CNN: You just came back from Davos. What's the view of world leaders
of this American budget problem?

Zakaria: There is great unease not just about the numbers ... the real
unease is about the sense that Washington is no longer working, that
you cannot count on the United States to be able to make hard
decisions, to sort its own internal affairs out. One European CEO said
to me, what worries us more than anything else is that problems you're
facing now are the same problems you were facing 10 or 15 years ago.

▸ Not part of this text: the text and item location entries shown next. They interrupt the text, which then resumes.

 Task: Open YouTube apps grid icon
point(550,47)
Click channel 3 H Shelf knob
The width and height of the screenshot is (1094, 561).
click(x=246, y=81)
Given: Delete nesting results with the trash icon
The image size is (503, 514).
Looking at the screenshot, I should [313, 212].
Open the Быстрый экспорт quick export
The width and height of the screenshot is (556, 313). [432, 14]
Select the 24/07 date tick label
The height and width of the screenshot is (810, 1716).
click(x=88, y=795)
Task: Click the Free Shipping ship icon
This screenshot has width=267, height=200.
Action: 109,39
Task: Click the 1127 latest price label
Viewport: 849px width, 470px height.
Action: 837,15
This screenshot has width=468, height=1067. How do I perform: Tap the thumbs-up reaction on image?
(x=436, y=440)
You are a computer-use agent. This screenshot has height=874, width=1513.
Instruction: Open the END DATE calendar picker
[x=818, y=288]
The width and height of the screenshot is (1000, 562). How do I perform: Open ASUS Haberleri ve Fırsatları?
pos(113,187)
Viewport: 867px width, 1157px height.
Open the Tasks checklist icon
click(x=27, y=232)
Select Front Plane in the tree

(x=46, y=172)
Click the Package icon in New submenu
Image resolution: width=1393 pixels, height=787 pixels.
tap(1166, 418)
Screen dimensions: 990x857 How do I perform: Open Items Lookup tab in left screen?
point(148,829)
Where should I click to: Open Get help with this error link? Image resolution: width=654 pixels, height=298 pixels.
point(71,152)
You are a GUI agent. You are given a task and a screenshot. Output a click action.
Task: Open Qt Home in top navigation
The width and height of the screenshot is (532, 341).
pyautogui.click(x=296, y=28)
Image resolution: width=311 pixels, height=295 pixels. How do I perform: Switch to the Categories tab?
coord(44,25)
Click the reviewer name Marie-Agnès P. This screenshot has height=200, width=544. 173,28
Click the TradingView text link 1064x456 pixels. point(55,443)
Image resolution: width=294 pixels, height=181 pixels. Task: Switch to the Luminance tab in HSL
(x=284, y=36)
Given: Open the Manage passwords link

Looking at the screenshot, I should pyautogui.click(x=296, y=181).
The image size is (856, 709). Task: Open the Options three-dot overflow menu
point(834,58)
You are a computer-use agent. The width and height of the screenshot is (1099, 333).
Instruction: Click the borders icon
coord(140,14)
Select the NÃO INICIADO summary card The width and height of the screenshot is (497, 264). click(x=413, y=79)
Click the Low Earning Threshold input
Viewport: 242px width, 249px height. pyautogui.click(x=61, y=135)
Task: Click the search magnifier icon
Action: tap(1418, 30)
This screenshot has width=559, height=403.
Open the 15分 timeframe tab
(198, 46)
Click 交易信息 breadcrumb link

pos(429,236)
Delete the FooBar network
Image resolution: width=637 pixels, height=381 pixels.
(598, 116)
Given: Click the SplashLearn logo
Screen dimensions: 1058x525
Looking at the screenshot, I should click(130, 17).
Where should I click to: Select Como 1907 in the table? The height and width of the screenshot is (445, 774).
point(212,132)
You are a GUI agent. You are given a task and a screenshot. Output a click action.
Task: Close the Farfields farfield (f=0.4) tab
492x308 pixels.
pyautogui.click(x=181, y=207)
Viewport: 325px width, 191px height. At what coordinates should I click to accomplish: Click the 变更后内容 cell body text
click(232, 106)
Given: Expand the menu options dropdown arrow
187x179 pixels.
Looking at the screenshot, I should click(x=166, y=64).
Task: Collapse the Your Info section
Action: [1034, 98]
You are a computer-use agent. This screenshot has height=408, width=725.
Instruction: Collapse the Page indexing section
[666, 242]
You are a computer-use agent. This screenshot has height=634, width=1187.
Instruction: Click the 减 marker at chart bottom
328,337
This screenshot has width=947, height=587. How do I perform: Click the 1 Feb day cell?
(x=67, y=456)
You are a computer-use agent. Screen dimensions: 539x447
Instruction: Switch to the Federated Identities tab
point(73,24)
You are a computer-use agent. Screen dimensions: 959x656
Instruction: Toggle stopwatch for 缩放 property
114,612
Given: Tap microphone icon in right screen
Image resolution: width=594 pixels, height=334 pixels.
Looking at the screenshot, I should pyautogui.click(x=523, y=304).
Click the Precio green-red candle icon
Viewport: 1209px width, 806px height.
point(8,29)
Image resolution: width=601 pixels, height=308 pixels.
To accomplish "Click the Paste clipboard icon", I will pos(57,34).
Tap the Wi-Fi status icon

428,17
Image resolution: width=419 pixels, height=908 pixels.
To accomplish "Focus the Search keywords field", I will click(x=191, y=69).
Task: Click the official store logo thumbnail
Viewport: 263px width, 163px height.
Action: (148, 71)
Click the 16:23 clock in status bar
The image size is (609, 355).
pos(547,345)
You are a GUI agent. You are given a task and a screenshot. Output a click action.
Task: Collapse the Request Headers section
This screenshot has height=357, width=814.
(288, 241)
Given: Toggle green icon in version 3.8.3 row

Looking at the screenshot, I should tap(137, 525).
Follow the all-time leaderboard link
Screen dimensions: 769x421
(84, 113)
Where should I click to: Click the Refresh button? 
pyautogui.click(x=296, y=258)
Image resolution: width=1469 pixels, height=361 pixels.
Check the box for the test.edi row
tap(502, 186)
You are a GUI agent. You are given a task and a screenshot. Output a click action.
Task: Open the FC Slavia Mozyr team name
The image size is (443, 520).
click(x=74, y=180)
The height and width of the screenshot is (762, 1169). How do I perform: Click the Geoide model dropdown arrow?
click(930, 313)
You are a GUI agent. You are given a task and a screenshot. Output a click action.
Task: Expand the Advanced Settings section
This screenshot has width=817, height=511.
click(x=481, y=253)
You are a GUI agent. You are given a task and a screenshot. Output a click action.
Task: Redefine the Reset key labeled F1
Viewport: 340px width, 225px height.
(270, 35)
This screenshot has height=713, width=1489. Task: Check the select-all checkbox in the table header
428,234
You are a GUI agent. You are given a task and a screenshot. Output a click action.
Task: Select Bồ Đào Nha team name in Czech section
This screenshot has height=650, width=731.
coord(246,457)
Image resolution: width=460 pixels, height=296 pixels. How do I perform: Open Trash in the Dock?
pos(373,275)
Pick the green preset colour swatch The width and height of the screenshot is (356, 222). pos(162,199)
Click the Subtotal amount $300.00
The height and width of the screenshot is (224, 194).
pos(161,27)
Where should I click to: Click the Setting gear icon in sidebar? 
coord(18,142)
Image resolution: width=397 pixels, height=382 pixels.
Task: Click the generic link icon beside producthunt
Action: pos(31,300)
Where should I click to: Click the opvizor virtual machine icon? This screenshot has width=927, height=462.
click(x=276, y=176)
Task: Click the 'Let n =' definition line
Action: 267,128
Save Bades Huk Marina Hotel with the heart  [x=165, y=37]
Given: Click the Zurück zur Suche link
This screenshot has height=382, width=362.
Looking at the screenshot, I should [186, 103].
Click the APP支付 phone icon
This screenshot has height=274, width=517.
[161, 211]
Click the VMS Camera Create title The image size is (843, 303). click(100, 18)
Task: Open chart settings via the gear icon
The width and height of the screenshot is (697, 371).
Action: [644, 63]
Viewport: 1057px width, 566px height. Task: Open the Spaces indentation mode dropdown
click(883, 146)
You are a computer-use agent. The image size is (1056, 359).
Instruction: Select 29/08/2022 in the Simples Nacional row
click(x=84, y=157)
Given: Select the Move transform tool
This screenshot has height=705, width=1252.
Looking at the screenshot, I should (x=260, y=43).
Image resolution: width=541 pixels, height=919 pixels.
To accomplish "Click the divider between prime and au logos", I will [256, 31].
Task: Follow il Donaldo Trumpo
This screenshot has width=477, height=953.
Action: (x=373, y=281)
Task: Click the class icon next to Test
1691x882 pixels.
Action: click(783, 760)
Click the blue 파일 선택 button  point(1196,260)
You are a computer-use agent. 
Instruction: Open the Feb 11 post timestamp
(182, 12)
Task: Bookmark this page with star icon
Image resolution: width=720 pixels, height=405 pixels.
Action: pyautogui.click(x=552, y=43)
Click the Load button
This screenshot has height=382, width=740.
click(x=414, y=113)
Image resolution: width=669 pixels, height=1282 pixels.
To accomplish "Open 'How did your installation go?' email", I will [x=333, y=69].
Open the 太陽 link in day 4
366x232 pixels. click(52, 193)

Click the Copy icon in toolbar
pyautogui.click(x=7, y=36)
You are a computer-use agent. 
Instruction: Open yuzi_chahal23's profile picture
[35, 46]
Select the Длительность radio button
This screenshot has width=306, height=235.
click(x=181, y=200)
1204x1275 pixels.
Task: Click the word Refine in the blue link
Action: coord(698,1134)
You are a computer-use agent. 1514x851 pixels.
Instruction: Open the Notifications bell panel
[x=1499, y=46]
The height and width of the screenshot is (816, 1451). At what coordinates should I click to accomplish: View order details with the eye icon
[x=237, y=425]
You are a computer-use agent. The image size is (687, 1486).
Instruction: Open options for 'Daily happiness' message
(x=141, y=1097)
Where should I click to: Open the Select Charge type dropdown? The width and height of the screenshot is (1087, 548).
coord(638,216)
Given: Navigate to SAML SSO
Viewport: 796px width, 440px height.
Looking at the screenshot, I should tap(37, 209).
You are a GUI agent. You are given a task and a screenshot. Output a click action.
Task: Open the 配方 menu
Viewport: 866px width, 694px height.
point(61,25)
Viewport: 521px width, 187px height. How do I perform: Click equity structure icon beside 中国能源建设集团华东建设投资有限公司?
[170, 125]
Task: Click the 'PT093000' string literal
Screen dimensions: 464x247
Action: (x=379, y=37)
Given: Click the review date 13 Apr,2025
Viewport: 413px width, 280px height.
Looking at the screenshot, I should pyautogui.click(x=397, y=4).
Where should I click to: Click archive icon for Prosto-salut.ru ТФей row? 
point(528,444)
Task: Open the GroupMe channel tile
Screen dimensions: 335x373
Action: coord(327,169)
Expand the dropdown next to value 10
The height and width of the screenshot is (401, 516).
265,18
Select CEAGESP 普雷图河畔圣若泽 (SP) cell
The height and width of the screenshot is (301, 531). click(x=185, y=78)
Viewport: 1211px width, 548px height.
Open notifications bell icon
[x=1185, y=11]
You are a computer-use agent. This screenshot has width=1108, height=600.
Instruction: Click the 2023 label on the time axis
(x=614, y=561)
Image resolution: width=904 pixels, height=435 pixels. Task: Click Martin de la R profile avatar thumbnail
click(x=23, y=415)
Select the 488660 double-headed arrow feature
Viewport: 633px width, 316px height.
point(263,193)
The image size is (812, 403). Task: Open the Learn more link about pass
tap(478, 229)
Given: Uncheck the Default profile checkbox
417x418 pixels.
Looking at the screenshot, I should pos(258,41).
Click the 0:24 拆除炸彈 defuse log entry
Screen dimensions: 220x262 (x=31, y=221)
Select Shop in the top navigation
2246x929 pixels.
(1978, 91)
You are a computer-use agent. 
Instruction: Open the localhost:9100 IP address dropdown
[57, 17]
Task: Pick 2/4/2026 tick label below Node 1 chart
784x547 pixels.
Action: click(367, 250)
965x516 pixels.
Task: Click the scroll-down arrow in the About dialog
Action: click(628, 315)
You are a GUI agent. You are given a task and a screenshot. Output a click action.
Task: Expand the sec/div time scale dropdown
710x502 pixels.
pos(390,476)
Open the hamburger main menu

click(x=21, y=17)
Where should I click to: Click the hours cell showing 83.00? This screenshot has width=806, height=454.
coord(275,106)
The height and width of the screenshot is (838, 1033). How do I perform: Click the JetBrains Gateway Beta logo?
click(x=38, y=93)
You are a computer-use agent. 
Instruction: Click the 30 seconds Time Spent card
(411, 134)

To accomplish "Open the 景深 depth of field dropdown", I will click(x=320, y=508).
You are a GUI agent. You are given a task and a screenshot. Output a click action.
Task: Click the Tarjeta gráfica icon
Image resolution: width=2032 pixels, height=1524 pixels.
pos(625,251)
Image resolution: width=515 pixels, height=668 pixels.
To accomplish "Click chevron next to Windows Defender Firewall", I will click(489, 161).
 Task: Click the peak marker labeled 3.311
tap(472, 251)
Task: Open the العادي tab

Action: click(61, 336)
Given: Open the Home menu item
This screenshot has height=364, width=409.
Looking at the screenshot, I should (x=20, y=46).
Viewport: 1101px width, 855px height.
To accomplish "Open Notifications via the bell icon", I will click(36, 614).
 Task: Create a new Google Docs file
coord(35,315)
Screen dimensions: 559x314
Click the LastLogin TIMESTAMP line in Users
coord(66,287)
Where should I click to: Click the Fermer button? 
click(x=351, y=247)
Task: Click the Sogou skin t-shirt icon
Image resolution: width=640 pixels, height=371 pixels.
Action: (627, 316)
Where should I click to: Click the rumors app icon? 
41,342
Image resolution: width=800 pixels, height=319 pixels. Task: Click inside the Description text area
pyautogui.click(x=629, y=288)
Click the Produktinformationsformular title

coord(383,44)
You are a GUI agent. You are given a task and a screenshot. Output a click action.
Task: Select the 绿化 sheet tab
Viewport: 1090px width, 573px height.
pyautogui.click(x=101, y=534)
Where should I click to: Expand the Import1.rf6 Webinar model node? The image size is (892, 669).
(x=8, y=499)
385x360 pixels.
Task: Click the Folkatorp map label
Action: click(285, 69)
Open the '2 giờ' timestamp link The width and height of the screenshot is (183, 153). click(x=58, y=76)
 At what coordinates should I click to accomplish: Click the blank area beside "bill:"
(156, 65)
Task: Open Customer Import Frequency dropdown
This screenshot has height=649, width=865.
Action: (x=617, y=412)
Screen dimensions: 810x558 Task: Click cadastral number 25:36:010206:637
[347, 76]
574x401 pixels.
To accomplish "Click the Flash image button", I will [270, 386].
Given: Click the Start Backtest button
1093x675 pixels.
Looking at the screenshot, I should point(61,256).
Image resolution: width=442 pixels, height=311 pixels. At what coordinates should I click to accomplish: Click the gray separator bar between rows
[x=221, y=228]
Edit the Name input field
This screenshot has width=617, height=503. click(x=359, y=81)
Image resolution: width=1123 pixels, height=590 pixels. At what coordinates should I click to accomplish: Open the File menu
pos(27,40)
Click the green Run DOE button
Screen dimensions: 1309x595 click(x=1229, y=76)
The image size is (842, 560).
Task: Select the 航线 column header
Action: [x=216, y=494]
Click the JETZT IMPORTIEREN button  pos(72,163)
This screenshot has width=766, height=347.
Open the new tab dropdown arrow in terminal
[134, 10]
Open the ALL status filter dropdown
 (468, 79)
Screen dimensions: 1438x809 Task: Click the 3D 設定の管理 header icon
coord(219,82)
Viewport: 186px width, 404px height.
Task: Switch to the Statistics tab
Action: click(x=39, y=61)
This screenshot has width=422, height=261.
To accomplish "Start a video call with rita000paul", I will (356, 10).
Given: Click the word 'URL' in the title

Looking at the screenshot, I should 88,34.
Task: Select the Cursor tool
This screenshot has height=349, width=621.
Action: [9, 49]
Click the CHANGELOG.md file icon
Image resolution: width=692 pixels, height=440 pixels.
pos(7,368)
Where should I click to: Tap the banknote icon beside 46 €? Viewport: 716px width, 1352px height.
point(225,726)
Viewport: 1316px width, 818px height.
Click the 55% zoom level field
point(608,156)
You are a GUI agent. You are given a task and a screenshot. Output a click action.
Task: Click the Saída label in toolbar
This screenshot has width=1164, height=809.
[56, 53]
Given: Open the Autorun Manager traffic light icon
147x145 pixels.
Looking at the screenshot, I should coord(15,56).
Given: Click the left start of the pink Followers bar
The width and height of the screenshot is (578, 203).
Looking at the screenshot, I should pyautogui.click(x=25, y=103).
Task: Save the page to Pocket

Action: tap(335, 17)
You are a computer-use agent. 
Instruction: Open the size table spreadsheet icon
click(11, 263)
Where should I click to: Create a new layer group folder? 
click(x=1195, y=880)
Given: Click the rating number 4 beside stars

They don't seem to go away. In other words, we keep kicking the can
down the road."


I've highlighted the key causes he identifies of recent problems, and the section indicating Obama's plan won't fix it all, and a section about how political division and obstructive a-holism in Washington is keeping us from doing much about it. That's nifty how it's smart on Bush's part to apply the government's purchasing power to the drug plan (isn't that how the entire government system works, and why medicare and medi-cal reimbursements are lower?), and everything wrong with the bill is someone else's fault. Oh, and I belong to the AMA, because I read JAMA at home--doesn't mean I support all their endorsement or am a blood sucker myself.

Oh: flat footed girls vs Shaq? Tons of goofy bouncing faces? Really?